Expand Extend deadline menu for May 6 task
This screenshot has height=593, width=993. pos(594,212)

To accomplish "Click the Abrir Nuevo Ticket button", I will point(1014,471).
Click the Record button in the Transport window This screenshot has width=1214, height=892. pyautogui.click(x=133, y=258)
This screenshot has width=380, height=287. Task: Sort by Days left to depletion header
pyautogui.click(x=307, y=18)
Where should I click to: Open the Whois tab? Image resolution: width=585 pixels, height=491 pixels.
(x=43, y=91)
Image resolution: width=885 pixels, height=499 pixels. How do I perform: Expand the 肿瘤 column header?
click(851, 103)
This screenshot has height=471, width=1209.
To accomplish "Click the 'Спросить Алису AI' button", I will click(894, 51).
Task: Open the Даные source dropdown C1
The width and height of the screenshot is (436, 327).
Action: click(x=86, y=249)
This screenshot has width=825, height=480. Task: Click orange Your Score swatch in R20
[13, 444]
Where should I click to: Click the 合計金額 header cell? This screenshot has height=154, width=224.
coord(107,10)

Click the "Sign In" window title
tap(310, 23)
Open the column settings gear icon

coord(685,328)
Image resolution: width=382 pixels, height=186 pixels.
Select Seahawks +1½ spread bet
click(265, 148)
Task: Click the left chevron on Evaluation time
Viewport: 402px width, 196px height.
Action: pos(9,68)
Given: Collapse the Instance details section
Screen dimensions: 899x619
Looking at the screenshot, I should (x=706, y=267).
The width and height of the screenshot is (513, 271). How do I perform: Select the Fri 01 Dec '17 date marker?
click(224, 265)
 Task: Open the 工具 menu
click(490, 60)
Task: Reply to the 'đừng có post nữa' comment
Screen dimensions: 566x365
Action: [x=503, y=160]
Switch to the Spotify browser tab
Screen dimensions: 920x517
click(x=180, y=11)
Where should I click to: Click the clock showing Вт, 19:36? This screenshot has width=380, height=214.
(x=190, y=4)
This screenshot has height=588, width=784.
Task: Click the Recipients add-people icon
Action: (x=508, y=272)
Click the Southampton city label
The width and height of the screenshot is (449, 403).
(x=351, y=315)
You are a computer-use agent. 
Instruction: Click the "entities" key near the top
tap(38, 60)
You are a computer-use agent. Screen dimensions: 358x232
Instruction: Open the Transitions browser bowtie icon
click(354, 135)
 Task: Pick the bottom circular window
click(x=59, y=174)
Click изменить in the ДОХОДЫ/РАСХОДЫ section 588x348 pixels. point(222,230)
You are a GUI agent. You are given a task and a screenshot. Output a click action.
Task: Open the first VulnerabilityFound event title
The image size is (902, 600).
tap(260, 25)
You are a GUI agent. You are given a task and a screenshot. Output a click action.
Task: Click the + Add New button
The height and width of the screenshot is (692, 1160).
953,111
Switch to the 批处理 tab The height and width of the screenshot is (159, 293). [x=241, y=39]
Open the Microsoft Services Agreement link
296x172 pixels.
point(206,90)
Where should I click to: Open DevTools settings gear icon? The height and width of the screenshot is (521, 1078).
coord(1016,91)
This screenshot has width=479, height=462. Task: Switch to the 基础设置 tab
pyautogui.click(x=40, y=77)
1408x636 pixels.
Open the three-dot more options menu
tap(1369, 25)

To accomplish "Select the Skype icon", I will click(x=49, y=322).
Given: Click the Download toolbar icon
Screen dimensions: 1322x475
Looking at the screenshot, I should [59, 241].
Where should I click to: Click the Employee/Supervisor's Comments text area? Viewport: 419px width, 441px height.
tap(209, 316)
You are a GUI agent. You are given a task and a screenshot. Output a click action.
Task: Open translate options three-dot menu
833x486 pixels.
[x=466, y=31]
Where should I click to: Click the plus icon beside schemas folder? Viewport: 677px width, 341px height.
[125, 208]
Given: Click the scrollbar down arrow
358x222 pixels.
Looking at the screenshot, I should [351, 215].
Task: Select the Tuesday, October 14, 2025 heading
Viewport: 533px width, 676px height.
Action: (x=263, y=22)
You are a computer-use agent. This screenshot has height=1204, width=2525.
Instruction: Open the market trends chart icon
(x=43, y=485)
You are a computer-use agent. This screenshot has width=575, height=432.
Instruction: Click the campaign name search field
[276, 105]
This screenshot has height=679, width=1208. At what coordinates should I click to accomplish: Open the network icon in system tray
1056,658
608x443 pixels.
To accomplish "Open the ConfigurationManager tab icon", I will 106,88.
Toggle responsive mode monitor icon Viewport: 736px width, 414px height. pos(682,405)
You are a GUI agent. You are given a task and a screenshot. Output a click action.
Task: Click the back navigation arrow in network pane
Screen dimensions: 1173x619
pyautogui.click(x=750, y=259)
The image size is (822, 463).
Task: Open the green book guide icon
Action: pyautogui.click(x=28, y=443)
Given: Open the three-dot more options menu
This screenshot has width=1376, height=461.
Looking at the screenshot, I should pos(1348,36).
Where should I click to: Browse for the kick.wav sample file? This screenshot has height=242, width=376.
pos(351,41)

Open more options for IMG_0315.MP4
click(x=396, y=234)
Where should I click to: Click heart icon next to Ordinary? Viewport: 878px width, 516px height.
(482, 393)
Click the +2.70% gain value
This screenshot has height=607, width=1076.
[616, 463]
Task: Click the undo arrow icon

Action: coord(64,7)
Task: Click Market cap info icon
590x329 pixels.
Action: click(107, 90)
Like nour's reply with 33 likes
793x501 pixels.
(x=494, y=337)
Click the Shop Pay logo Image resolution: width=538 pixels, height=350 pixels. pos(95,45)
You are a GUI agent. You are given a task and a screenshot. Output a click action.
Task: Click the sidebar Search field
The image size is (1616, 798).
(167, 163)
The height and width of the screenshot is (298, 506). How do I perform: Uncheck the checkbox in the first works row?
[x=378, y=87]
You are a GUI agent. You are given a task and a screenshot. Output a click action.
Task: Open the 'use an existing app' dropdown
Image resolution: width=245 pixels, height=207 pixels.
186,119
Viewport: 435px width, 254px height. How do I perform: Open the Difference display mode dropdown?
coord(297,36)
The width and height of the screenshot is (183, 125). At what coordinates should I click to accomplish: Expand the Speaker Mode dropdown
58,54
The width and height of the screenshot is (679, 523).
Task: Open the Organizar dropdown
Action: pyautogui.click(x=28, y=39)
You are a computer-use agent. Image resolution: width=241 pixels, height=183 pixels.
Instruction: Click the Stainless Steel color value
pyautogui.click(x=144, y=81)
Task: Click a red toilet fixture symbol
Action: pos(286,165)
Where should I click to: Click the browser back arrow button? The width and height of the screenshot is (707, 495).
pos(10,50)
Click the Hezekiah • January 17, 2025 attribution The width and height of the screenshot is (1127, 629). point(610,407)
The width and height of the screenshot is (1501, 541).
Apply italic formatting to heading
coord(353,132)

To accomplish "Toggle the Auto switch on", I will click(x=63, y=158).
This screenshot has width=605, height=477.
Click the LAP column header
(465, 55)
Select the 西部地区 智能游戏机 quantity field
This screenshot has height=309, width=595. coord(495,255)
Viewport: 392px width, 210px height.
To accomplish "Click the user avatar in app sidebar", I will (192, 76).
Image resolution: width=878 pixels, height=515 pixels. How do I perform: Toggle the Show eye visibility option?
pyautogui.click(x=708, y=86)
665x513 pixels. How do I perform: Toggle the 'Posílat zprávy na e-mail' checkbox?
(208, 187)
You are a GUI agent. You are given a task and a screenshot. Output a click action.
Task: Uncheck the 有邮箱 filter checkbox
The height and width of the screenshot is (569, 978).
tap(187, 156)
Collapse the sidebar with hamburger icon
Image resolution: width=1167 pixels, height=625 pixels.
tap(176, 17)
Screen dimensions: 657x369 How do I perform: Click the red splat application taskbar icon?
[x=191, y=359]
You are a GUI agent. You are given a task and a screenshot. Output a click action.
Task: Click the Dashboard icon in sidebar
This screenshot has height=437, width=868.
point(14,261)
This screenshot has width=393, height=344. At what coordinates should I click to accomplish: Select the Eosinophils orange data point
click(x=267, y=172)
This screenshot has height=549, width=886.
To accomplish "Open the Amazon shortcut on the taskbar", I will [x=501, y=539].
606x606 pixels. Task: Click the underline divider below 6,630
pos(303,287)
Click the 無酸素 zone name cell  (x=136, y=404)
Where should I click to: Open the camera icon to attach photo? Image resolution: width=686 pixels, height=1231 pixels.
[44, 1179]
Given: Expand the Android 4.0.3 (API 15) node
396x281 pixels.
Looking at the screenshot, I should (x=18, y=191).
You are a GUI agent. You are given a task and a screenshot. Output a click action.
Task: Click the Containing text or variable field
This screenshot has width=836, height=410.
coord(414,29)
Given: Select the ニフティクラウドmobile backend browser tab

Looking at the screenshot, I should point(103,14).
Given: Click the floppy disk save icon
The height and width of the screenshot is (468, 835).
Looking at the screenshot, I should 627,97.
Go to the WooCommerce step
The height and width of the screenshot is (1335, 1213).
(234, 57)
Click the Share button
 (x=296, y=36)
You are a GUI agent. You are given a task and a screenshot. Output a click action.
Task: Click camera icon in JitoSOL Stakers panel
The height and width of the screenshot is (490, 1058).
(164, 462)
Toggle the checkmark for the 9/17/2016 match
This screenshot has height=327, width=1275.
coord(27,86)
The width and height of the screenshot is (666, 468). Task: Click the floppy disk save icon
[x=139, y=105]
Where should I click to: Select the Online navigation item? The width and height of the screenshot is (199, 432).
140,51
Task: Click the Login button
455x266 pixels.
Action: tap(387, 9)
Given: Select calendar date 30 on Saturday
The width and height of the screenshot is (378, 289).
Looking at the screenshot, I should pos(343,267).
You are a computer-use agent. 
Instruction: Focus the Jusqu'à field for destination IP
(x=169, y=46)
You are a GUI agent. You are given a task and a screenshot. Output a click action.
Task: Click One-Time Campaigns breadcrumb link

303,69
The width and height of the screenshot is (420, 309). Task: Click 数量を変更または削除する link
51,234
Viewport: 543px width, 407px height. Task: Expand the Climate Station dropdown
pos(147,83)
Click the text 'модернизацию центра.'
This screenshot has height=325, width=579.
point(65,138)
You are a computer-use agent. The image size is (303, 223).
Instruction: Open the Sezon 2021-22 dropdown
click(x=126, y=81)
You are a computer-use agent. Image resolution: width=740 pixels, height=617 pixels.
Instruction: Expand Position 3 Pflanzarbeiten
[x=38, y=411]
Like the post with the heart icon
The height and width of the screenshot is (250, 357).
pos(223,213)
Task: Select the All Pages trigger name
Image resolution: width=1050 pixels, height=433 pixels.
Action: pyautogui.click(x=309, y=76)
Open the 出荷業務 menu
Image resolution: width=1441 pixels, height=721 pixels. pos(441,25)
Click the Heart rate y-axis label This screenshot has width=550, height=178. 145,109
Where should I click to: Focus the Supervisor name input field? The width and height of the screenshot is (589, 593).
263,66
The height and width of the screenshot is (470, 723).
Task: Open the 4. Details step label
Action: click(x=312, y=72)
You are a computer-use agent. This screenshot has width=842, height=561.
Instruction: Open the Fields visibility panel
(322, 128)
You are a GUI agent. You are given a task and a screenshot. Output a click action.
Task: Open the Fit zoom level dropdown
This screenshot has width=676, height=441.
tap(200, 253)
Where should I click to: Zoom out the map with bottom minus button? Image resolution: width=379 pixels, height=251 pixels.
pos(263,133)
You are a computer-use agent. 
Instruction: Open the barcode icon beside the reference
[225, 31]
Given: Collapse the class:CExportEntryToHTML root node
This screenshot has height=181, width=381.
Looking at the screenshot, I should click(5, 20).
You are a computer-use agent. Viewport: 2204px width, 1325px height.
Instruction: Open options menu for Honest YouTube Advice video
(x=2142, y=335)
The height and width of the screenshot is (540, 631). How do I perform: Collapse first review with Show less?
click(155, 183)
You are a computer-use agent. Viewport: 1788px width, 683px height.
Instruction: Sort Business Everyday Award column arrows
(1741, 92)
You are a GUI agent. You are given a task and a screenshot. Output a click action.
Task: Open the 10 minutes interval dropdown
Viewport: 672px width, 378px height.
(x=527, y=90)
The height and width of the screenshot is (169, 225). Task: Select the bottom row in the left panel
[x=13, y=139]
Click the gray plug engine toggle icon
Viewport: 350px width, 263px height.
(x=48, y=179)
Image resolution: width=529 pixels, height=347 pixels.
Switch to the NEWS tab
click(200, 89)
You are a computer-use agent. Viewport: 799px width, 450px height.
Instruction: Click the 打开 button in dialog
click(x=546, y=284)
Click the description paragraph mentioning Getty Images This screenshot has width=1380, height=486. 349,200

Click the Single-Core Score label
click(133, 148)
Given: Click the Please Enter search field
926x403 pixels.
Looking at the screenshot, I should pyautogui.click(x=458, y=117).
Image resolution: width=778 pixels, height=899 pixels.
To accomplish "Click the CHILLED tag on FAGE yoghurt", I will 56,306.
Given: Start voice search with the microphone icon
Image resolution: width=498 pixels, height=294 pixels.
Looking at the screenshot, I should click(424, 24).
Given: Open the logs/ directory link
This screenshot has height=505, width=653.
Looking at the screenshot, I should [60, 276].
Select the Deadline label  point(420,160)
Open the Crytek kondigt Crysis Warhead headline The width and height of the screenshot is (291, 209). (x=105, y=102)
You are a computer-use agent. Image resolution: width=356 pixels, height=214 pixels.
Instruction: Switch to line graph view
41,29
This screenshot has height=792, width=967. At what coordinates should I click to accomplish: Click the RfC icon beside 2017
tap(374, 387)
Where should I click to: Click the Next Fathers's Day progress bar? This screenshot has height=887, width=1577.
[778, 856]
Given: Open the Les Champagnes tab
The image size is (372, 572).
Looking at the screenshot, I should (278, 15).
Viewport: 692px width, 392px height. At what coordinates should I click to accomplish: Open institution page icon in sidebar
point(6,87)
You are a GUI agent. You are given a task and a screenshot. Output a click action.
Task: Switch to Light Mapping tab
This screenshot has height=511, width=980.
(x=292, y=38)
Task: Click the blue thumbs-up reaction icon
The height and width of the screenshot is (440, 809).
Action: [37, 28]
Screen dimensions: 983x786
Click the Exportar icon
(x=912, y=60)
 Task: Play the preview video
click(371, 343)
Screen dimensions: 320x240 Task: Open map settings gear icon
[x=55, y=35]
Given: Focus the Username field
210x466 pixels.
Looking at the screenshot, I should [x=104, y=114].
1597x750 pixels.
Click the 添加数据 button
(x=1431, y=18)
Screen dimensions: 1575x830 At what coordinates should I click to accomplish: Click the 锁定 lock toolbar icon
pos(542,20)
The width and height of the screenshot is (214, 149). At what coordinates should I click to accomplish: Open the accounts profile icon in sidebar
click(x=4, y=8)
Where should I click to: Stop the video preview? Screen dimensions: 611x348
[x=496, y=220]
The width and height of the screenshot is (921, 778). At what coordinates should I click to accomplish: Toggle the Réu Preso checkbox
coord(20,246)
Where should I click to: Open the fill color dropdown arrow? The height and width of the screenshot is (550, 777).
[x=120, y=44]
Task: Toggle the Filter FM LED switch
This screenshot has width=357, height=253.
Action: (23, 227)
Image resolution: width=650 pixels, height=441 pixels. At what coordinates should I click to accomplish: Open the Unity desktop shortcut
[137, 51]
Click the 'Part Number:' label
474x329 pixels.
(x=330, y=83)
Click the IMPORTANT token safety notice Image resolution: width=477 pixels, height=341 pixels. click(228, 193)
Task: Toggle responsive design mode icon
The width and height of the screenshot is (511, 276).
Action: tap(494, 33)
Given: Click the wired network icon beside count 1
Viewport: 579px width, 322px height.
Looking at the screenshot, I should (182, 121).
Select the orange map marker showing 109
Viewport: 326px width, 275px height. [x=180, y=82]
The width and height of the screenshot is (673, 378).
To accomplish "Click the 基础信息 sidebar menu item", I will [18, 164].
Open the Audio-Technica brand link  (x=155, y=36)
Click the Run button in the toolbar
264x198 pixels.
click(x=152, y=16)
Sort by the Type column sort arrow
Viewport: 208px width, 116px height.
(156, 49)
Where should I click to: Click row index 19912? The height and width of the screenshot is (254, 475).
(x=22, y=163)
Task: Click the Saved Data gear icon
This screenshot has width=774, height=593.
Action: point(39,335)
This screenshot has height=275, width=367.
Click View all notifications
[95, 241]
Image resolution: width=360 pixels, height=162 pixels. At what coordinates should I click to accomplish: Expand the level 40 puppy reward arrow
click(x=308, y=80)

_What you need to do:_
Lines holding the word "responsive" in the records above: how many are there? Answer with the number only.

_Solution:_
2